明治期の羽幌炭鉱-1
ベンジャミン・スミス・ライマン(Benjamin Smith Lyman)はアメリカ人地質学者で、
北海道開拓のための技術者として開拓使に招かれました。
ライマンは北海道内にて3回の調査を行っていますが、1874年(明治7年)5月から5ヶ月間かけて行われた2回目の調査では、
道内を反時計回りに巡りつつ、各地の地質調査を行っています。
その行程については以下の資料が詳しいので、興味がある方はそちらをご参照ください。
副見恭子「ライマン雑記(10)」(地質調査所『地質ニュース』第476号、1994年)
副見恭子「ライマン雑記(11)」(地質調査所『地質ニュース』第486号、1995年)
1874年(明治7年)9月30日、ライマンはフウレベツ(風連別=初山別村豊岬)から
トママイ(苫前=苫前町苫前)までの行程において、築別での地質調査を行っています。
ライマン自身が記した記録としては、"Report of a geological trip through and around Yesso"があるので、以下で引用します。

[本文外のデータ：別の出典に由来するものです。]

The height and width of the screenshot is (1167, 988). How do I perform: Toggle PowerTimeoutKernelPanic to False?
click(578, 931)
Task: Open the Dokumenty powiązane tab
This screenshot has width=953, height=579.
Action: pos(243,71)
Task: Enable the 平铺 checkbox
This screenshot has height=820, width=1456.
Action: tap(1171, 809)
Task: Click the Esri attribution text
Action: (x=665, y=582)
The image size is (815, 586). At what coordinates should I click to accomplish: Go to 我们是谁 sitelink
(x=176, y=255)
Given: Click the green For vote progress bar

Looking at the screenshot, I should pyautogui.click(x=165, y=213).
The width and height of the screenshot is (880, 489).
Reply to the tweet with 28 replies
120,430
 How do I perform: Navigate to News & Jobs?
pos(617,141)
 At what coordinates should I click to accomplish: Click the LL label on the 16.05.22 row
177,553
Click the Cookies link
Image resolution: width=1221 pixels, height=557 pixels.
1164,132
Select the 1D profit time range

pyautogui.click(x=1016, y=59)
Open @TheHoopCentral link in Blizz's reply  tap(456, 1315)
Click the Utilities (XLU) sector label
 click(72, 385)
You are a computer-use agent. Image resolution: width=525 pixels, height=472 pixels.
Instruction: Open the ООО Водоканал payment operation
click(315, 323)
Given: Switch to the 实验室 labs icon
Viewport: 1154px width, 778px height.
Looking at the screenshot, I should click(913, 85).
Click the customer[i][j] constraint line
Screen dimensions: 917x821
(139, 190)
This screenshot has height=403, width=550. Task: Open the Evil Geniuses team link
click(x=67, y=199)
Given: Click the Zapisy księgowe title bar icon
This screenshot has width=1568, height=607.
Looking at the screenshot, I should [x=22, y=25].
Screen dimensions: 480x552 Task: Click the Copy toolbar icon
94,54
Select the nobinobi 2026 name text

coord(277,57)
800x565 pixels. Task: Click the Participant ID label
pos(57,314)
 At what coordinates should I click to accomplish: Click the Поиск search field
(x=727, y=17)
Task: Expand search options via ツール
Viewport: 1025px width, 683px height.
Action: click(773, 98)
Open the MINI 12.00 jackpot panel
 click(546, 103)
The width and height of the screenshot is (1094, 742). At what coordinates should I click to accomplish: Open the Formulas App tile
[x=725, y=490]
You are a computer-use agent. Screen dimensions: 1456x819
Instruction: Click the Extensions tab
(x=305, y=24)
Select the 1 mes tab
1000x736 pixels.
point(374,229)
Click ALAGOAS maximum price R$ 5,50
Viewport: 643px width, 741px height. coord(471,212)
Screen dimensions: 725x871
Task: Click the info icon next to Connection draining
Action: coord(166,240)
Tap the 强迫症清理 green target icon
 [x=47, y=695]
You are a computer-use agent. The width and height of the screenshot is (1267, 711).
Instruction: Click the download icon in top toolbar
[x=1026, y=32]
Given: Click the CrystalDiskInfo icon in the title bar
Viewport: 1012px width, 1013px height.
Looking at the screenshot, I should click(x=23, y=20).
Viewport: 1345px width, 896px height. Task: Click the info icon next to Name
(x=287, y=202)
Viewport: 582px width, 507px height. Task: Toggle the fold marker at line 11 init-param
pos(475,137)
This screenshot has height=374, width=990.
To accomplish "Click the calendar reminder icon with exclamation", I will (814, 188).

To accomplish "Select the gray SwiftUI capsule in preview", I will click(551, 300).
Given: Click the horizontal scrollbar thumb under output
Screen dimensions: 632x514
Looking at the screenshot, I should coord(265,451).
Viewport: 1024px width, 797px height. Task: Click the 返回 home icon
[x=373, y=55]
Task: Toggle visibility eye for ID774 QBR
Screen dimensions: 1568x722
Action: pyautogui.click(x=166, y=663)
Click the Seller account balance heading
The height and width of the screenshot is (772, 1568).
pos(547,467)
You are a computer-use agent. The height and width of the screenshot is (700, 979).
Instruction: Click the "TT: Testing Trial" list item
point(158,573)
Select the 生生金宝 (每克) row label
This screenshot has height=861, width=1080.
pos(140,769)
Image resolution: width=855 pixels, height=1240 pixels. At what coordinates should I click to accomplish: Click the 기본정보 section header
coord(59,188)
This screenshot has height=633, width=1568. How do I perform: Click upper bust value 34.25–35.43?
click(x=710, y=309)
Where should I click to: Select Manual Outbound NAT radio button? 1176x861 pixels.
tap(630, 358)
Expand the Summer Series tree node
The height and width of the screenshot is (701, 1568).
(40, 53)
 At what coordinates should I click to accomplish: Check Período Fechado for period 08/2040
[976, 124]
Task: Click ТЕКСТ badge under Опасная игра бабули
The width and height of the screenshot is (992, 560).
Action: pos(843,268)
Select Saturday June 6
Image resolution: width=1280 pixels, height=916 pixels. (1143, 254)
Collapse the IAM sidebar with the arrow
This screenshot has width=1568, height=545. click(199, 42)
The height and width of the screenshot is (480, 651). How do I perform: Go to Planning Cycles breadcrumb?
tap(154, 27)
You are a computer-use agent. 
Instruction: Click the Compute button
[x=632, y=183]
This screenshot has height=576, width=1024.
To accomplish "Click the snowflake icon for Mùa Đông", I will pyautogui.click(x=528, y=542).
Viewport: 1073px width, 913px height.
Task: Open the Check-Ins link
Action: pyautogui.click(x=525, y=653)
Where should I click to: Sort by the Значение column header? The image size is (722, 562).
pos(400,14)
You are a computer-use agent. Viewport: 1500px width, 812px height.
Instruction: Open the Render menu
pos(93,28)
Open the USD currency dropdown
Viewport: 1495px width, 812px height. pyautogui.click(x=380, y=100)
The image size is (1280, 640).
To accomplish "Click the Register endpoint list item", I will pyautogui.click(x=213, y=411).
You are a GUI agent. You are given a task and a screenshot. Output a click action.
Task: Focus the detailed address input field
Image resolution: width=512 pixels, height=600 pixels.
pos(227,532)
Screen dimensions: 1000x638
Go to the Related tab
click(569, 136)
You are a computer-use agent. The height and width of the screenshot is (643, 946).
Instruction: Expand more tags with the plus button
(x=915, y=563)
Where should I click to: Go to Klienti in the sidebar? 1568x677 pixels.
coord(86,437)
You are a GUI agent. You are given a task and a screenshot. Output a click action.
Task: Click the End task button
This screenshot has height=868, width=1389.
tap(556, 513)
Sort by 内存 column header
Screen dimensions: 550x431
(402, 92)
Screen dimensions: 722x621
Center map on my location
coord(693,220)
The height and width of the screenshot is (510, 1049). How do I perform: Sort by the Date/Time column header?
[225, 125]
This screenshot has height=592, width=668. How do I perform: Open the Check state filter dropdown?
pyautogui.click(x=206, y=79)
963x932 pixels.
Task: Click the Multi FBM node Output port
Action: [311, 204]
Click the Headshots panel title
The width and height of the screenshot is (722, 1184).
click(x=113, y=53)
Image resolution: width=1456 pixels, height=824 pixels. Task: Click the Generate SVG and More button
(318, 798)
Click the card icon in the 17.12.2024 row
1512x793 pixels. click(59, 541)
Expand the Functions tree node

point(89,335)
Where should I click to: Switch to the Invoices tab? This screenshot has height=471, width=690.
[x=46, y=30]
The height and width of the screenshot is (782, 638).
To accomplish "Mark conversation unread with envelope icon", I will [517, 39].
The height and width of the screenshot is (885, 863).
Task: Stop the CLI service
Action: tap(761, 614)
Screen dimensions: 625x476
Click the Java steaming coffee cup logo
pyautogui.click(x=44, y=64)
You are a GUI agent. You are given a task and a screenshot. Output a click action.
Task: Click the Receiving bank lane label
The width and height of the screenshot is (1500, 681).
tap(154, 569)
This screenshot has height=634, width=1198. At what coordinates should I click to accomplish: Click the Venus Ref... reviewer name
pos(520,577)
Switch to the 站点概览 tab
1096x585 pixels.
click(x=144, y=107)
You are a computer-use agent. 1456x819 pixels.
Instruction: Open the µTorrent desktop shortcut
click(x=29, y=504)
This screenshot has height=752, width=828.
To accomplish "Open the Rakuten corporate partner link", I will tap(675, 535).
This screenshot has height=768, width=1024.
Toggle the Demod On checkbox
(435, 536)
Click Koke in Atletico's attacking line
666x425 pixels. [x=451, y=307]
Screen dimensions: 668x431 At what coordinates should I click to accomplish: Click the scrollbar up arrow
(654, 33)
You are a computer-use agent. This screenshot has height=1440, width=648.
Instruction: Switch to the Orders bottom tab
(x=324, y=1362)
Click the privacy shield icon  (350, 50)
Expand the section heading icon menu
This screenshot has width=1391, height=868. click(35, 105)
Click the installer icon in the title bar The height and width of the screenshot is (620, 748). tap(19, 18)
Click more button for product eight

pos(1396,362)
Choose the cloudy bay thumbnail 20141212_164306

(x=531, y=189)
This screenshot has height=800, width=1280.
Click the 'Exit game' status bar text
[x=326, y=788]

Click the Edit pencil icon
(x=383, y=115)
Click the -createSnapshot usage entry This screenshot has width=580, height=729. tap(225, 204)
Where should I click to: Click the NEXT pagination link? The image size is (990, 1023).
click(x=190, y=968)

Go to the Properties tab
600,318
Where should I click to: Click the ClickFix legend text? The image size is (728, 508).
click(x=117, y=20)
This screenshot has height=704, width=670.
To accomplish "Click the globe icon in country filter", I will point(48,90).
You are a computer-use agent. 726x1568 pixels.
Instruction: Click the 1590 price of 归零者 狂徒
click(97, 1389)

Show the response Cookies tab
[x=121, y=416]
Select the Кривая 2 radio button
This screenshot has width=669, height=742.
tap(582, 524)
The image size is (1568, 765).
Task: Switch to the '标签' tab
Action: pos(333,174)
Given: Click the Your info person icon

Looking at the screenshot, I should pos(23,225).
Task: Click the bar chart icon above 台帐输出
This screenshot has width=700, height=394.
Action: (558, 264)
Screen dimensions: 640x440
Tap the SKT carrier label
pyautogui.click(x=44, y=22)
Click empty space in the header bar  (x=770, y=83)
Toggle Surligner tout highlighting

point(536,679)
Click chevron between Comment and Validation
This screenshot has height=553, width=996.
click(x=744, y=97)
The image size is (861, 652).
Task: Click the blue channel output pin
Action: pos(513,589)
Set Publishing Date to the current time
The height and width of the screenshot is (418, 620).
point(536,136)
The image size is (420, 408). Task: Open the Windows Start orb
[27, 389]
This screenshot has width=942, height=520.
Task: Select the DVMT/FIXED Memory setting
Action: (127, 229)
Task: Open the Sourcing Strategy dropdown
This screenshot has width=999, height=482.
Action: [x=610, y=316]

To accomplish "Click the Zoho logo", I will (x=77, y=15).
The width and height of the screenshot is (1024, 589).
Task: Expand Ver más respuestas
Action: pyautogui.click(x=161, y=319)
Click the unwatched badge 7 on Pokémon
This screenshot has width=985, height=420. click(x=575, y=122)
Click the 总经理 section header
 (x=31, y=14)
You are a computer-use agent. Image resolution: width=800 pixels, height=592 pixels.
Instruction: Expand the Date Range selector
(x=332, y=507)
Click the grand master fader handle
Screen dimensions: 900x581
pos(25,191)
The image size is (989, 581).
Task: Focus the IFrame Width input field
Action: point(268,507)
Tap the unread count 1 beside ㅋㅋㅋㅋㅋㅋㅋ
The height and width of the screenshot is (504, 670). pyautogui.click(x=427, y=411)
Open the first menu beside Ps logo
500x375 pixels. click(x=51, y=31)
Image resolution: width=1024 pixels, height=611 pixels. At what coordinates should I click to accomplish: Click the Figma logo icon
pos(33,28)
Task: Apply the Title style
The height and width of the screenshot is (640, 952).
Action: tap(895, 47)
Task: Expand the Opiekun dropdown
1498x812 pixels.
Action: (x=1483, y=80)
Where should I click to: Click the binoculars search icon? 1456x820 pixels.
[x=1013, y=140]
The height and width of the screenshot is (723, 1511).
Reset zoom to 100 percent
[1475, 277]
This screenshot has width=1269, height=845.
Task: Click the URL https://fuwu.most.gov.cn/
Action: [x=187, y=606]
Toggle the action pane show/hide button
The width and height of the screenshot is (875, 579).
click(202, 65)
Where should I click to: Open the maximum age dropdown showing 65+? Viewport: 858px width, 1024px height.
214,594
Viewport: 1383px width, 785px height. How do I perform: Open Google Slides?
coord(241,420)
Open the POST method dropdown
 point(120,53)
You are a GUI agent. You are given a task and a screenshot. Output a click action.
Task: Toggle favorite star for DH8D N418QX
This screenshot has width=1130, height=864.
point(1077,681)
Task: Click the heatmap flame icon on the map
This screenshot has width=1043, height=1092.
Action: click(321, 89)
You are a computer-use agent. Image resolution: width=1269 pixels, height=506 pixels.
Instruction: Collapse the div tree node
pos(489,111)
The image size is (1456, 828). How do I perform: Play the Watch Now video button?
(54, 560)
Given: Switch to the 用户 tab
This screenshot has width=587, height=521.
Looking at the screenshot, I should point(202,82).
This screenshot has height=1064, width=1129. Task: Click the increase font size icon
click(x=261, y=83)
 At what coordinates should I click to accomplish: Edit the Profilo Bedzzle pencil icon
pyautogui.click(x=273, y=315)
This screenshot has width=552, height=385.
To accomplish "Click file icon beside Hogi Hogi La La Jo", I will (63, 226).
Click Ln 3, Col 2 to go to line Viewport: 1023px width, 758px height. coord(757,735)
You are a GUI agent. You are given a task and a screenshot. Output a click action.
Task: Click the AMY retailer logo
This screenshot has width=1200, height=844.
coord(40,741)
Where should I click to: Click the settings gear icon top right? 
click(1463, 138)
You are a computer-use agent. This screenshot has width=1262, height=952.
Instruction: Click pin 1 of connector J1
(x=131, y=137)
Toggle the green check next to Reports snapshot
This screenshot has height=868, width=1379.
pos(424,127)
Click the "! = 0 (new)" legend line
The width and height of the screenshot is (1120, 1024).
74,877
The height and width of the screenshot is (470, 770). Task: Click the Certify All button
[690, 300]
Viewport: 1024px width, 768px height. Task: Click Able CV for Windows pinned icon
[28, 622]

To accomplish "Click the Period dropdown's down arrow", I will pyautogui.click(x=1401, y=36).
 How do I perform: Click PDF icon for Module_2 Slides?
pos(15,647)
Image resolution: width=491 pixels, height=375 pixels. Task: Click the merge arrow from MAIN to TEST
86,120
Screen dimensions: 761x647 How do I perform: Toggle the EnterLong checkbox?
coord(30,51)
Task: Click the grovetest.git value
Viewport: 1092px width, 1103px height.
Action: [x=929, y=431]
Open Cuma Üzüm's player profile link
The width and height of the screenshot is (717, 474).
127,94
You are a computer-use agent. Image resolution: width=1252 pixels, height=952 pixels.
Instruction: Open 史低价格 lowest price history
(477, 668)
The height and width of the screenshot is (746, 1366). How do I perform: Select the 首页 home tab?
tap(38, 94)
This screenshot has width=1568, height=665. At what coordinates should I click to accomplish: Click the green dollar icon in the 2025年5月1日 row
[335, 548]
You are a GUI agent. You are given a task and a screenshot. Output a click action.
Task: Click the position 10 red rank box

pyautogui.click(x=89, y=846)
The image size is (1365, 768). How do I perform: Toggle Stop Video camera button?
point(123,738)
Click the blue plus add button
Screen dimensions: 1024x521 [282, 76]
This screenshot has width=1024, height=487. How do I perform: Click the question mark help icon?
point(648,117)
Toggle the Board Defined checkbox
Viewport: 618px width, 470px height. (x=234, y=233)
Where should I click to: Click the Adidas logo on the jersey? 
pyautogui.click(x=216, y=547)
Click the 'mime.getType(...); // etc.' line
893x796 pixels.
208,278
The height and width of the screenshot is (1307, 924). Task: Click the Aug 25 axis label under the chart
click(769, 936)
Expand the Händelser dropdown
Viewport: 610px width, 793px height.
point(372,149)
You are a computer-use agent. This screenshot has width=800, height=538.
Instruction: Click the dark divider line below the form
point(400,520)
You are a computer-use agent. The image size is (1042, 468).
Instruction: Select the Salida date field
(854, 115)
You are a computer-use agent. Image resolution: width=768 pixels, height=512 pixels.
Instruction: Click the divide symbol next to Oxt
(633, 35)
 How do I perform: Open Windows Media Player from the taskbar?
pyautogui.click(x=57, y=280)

これを日本語訳したものが「来曼氏北海道記事」 として、
北海道庁編『新撰北海道史』第六巻史料二(北海道庁、1936年)にも掲載されていますが、
原文の"Report of a geological trip through and around Yesso"の方が正確でしょう。
いずれにせよ、この際の調査においてライマン達は築別を訪れてはいるものの、
緑灰色の砂岩の崖があること、大量の化石があることを認識しただけで、
石炭の存在については一切触れていません。
この時は残念ながら石炭は発見されなかったようです。